When I was 3 years old my parents emigrated to Canada. The city they chose was Montreal. An unusual choice given, Montreal is the largest French speaking city outside of France, but my mother’s brother Séan had spent a year there as an architectural graduate. Anyway we lived there for six years and I started primary school there. We came back to Ireland when I was 9 years old and I didn’t return to Montreal for 37 years.

What brought me back to the city primarily was hockey or as people outside Canada call it ice hockey. I had the good fortune to live in Montreal during a period when the local NHL team the Canadiens won 4 Stanley Cups between 1965 and 1971. I had no contact of any kind with the game from 1971 to 1985 bar the few years we received yearbooks to update our encyclopaedia but even they stopped in 1981. In 1985 I replaced our old black and white television with a portable 14 inch colour one. I got a cable TV package and one of the stations available at that time was called Screensport. This UK based channel had the rights to show NHL highlights and I watched packaged from NHL On The Fly regularly on the station. They also showed the occasional live game and I had the pleasure of watching the 1986 Canadiens win a surprise Stanley Cup largely due to goalkeeper Patrick Roy standing on his head for the entire play off series. I was able to follow the exploits of the 1993 Stanley Cup winning side more closely as there was a lot of live hockey on that season but then Screensport was merged with British Satellite Broadcasting and eventually subsumed into Sky Sports and ice hockey all but disappeared from Cable TV and became exclusively a Premium Sports Channel product.

A few years later when internet access became widely available I was able to follow the NHL watching highlights online. I was then able to tune into listen to the odd game live online from radio stations based in Canada.
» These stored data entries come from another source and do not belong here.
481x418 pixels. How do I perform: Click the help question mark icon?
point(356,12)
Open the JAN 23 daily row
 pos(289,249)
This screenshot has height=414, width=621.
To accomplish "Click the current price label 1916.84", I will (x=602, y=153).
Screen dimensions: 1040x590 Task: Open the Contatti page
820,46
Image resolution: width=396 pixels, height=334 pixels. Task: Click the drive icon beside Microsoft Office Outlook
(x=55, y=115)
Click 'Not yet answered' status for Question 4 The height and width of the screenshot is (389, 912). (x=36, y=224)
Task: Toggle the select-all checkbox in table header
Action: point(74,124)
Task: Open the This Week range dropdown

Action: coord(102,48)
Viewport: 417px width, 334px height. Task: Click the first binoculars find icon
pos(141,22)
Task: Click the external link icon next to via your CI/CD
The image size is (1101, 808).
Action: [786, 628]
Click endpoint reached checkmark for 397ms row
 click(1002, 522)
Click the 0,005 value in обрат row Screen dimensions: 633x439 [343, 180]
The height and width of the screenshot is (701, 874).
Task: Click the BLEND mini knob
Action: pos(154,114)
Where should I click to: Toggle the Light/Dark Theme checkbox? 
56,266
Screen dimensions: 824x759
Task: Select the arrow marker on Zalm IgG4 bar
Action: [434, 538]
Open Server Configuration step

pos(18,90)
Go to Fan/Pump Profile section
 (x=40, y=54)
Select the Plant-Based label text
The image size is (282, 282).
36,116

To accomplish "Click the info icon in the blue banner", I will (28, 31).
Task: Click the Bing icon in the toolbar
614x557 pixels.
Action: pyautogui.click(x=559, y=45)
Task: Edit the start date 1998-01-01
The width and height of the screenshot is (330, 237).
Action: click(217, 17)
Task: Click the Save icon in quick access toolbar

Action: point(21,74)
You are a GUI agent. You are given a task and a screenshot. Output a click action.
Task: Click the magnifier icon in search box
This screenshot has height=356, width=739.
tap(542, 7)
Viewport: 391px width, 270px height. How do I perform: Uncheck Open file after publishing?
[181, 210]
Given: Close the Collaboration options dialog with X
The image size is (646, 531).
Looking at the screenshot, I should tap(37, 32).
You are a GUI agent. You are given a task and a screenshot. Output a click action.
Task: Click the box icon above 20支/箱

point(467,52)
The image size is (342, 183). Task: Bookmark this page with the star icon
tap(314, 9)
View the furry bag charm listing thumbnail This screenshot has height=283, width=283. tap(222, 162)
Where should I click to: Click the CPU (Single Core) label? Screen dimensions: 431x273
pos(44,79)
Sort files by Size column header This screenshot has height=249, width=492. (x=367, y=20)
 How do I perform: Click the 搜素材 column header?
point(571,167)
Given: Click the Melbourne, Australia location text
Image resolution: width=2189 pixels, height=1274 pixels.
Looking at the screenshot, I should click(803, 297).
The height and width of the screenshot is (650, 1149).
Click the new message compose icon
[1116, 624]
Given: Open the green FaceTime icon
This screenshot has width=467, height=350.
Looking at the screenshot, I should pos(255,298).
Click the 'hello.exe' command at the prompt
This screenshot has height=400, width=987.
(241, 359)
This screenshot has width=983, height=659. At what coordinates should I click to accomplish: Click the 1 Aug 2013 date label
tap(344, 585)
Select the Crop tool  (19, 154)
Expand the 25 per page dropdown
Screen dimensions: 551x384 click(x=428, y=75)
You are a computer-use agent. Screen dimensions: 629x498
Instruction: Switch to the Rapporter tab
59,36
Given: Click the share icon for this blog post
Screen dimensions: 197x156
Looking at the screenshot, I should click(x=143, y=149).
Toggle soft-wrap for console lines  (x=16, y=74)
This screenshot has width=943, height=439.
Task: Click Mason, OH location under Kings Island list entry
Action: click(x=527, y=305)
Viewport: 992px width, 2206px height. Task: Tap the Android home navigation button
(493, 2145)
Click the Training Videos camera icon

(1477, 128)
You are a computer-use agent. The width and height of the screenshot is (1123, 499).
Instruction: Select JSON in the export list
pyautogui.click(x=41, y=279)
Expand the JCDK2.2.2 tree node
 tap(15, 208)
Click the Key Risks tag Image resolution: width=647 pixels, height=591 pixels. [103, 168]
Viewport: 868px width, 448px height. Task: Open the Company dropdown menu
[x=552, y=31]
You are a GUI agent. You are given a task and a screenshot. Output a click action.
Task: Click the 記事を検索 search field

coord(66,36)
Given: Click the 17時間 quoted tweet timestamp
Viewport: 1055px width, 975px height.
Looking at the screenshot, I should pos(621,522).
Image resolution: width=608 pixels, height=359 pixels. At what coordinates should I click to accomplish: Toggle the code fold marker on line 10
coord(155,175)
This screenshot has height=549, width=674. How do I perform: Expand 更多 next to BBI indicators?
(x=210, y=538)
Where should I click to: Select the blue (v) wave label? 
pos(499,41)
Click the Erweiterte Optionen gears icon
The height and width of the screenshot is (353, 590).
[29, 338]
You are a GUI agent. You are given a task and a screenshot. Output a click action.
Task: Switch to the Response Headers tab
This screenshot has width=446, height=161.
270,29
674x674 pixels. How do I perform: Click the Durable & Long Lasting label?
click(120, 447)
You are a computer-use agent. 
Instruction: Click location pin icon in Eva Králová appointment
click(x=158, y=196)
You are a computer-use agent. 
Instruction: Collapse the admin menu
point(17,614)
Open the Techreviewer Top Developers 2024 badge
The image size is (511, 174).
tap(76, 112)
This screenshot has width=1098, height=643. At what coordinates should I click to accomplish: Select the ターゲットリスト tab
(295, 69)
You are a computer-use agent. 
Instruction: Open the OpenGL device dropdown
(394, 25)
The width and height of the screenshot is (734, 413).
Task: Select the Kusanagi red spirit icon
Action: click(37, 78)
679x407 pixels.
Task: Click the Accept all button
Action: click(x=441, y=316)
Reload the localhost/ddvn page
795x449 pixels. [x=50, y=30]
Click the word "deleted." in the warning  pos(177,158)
In 2007 I found a website online called Classmates.com. I scrolled down through the dropdown menus and discovered they covered Canada and had the province of Quebec and the city of Montreal. I was amazed to discover not only my old primary school but a couple of former classmates looking to find fellow alumni. I made contact with one named Karl and made a decision to revisit Montreal in 2008. It was the centenary season of the Montreal Canadiens whom I had never seen play live until that point. I found a hotel downtown online near the home venue to which they had moved in 1996 called The Bell Centre. The vast bulk of the 24 of Montreal’s Stanley Cup victories had been won in their former venue The Forum in Atwater which is now sadly a shopping mall although they tastefully contain several reminders of the venue’s former role.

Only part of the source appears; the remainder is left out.